START EXTRACTED TEXT

Is Medicine Mesmerized by Machine Learning?

BD Horne et al wrote an important paper Exceptional mortality prediction by risk scores from common laboratory tests that apparently garnered little attention, perhaps because it used older technology: standard clinical lab tests and logistic regression. Yet even putting themselves at a significant predictive disadvantage by binning all the continuous lab values into fifths, the authors were able to achieve a validated c-index (AUROC) of 0.87 in predicting death within 30d in a mixed inpatient, outpatient, and emergency department patient population. Their model also predicted 1y and 5y mortality very well, and performed well in a completely independent NHANES cohort1. It also performed very well when evaluated just in outpatients, a group with very low mortality.

The above model, called by the authors the Intermountain Risk Score, used the following predictors: age, sex, hematocrit, hemoglobin, red cell distribution width, mean corpuscular volume, red blood cell count, platelet count, mean platelet volume, mean corpuscular hemoglobin, mean corpuscular hemoglobin concentration, total white blood count, sodium, potassium, chloride, bicarbonate, calcium, glucose, creatinine, and BUN2. The model is objective, transparent, and needs only one-time and not historical information. It did not need the EHR (other than to get age and sex) but rather used the clinical lab data system. How predicted risks are arrived at is obvious, i.e., a physician can easily see which patient factors were contributing to overall risk of mortality. The predictive factors are measured at obvious times. One can be certain that the model did not use information it shouldn’t such as the use of certain treatments and procedures that may create a kind of circularity with death. It is important to note however that inter-lab variation has created challenges in analyzing lab data from multiple health systems.

END EXTRACTED TEXT
START RECORDS

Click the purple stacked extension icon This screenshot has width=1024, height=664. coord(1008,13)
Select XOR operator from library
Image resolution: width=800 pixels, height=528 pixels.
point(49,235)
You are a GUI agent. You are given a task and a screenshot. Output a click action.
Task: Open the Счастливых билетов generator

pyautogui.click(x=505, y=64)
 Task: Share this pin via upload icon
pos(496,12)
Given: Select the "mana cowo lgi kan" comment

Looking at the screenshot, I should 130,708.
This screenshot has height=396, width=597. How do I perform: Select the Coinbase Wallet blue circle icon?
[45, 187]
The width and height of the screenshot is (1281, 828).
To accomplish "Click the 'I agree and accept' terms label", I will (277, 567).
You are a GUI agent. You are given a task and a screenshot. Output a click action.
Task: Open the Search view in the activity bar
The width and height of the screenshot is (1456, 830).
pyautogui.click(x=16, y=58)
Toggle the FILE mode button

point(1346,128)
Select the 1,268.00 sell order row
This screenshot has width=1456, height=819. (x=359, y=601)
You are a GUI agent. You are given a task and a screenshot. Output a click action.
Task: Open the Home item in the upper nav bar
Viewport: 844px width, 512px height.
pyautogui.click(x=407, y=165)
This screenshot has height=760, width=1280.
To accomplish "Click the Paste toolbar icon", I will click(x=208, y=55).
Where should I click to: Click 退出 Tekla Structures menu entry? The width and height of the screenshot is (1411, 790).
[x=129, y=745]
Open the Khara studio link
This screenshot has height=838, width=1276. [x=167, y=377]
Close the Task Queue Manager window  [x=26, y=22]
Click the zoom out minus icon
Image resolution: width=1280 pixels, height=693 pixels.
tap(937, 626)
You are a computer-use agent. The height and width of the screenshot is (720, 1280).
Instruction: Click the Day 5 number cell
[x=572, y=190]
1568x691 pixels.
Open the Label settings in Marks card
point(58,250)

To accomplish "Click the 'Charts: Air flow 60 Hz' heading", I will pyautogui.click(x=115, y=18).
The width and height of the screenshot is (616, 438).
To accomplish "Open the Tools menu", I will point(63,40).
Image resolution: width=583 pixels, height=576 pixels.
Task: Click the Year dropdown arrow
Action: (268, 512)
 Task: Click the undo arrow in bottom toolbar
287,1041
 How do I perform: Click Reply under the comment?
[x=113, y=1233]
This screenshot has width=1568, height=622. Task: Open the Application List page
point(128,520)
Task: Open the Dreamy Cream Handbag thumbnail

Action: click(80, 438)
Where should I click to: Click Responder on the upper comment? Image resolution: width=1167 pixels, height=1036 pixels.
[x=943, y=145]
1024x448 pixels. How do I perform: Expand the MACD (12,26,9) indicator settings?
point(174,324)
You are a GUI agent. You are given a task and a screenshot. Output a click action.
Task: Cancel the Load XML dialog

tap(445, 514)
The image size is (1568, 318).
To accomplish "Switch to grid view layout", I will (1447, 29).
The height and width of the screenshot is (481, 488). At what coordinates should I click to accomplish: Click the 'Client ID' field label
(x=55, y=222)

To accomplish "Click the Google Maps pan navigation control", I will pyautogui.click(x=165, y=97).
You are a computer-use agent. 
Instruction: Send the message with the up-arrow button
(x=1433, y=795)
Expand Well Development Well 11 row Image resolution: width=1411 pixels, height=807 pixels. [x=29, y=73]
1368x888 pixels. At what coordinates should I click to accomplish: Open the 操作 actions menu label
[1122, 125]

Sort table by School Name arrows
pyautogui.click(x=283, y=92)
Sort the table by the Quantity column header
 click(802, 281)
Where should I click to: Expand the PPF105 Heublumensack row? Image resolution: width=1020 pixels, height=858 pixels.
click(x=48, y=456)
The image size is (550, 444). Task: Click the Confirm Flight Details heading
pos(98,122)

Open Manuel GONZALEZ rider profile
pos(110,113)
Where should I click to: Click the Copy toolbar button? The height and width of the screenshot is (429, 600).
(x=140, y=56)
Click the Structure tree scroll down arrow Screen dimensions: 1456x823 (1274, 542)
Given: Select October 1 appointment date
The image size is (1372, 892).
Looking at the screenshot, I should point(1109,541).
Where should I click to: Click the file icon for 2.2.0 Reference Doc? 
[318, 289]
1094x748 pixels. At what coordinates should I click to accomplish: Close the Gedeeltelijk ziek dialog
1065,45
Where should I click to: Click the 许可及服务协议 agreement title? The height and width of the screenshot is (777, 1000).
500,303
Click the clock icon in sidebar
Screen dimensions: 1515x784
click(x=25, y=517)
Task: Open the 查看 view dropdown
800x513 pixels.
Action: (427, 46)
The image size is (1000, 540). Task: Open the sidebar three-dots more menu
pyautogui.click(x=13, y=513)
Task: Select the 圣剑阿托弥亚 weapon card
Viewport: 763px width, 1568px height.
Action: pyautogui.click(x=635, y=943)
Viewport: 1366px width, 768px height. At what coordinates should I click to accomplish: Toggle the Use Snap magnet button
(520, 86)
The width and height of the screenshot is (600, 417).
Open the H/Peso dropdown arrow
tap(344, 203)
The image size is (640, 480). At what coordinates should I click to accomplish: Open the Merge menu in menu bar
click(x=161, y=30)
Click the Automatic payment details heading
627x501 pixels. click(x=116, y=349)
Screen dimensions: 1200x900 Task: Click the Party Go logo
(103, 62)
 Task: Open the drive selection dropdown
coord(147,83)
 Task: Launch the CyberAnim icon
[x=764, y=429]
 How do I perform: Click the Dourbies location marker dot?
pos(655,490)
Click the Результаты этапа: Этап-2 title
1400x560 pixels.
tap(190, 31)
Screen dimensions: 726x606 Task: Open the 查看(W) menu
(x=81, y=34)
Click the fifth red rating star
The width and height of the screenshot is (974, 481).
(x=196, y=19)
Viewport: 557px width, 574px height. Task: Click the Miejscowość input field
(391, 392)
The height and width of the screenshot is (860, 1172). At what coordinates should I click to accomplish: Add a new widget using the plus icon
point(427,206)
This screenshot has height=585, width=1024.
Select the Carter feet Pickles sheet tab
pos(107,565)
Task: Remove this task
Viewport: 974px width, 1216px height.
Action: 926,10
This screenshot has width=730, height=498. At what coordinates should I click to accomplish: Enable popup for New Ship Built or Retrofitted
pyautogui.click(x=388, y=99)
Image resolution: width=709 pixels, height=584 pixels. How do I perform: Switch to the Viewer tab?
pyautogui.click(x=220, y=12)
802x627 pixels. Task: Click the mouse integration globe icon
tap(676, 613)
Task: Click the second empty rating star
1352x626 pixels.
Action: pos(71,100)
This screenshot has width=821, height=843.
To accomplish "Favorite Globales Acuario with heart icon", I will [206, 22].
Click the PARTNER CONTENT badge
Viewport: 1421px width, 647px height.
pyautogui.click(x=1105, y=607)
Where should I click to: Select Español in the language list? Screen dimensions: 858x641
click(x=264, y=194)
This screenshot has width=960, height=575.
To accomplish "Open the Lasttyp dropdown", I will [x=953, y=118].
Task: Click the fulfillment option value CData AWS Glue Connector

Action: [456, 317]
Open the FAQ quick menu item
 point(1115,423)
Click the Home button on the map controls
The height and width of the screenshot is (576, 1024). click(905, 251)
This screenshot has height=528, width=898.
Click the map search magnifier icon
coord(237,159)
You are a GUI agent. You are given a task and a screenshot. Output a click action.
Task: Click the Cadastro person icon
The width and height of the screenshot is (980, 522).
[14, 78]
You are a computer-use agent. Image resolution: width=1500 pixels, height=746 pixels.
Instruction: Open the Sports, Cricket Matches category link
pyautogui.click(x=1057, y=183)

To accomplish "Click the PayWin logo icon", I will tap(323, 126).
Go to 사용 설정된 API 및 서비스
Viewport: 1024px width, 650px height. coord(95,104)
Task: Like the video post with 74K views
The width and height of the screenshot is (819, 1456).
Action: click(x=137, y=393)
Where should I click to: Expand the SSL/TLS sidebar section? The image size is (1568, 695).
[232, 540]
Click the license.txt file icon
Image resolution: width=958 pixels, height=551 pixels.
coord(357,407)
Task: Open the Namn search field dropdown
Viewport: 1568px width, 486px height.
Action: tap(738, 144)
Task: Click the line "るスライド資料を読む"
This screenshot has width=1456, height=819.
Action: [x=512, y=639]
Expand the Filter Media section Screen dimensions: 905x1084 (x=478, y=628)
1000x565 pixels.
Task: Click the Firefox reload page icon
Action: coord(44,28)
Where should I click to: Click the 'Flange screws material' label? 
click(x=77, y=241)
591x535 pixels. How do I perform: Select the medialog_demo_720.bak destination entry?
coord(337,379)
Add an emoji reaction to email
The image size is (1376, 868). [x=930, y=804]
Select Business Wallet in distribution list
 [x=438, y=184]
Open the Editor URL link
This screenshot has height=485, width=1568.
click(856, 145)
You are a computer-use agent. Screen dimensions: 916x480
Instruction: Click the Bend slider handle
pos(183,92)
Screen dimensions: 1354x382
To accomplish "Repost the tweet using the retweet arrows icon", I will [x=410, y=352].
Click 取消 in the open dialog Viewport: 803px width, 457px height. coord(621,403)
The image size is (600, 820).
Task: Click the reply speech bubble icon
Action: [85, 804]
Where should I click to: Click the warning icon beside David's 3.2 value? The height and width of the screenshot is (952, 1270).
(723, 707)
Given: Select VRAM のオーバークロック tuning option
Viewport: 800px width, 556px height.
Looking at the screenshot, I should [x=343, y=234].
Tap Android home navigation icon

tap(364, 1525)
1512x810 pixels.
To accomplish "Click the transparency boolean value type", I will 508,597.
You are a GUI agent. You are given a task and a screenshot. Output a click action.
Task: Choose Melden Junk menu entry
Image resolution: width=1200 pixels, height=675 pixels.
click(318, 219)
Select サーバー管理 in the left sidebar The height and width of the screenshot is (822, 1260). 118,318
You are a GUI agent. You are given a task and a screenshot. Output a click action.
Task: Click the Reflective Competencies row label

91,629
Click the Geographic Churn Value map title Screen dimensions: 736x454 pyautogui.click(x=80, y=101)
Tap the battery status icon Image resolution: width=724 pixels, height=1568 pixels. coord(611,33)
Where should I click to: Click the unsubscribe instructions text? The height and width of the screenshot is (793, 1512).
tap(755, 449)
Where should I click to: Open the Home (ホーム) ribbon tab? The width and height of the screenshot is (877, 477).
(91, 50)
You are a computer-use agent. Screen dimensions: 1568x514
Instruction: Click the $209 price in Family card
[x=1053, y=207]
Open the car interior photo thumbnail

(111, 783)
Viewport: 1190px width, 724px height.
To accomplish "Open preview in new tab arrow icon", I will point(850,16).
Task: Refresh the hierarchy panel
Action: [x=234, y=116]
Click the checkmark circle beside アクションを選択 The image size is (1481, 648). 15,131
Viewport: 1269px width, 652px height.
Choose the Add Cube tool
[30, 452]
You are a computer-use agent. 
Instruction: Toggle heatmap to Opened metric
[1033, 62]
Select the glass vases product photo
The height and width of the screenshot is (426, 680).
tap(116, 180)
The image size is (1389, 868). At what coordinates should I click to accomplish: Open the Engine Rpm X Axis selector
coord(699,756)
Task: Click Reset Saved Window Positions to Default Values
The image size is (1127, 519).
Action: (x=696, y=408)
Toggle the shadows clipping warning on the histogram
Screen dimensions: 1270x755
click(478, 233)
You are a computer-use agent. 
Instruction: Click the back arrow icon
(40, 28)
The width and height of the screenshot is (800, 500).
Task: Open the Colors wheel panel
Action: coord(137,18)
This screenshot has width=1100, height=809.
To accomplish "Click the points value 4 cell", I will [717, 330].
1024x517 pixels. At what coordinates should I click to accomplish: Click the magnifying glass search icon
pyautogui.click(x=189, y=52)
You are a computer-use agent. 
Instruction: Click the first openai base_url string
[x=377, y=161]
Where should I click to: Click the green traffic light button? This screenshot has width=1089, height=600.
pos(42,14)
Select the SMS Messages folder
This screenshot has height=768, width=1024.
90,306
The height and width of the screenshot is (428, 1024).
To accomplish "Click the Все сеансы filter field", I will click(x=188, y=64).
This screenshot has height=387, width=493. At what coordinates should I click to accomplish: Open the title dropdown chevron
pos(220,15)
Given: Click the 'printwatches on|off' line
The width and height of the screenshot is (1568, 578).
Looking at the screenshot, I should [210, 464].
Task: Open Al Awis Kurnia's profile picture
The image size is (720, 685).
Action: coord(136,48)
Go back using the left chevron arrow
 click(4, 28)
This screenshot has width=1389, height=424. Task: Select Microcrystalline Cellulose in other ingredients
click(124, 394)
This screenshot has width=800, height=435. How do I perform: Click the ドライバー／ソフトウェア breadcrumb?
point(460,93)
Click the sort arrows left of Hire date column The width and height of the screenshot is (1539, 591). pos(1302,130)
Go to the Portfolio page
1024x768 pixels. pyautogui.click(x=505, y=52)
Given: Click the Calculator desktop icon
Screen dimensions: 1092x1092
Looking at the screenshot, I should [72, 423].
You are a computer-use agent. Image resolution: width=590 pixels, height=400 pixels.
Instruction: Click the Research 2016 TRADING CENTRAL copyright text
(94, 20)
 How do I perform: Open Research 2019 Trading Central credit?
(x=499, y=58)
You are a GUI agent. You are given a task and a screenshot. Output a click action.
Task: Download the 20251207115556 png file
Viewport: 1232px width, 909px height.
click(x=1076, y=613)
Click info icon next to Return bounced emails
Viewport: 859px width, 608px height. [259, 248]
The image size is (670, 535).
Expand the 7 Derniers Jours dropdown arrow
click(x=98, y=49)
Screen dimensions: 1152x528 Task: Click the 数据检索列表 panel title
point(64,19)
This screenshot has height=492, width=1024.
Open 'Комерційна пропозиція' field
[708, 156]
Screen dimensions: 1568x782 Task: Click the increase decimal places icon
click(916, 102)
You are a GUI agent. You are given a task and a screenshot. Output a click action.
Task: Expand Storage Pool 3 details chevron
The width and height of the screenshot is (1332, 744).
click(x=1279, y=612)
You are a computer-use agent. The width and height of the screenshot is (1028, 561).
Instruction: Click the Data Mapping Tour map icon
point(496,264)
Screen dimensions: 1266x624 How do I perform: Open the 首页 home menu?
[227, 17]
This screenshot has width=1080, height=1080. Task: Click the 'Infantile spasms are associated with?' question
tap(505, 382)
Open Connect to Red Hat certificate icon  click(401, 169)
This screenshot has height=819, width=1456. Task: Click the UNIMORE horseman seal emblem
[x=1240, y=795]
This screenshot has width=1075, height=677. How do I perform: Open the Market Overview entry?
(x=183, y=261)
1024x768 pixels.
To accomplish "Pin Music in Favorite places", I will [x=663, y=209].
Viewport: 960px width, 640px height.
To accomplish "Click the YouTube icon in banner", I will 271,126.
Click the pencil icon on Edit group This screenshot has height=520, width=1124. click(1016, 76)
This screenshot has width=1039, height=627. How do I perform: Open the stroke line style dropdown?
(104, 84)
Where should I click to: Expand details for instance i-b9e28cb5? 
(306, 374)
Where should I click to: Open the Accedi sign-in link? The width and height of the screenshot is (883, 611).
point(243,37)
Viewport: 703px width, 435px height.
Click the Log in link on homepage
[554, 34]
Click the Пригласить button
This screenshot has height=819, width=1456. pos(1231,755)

END RECORDS

◆ **TASK GOAL**
In the article above on machine learning in medicine, reproduce the passage that runs from "BD Horne et" up to and including "very low mortality.".

◆ **EXPECTED OUTPUT**
BD Horne et al wrote an important paper Exceptional mortality prediction by risk scores from common laboratory tests that apparently garnered little attention, perhaps because it used older technology: standard clinical lab tests and logistic regression. Yet even putting themselves at a significant predictive disadvantage by binning all the continuous lab values into fifths, the authors were able to achieve a validated c-index (AUROC) of 0.87 in predicting death within 30d in a mixed inpatient, outpatient, and emergency department patient population. Their model also predicted 1y and 5y mortality very well, and performed well in a completely independent NHANES cohort1. It also performed very well when evaluated just in outpatients, a group with very low mortality.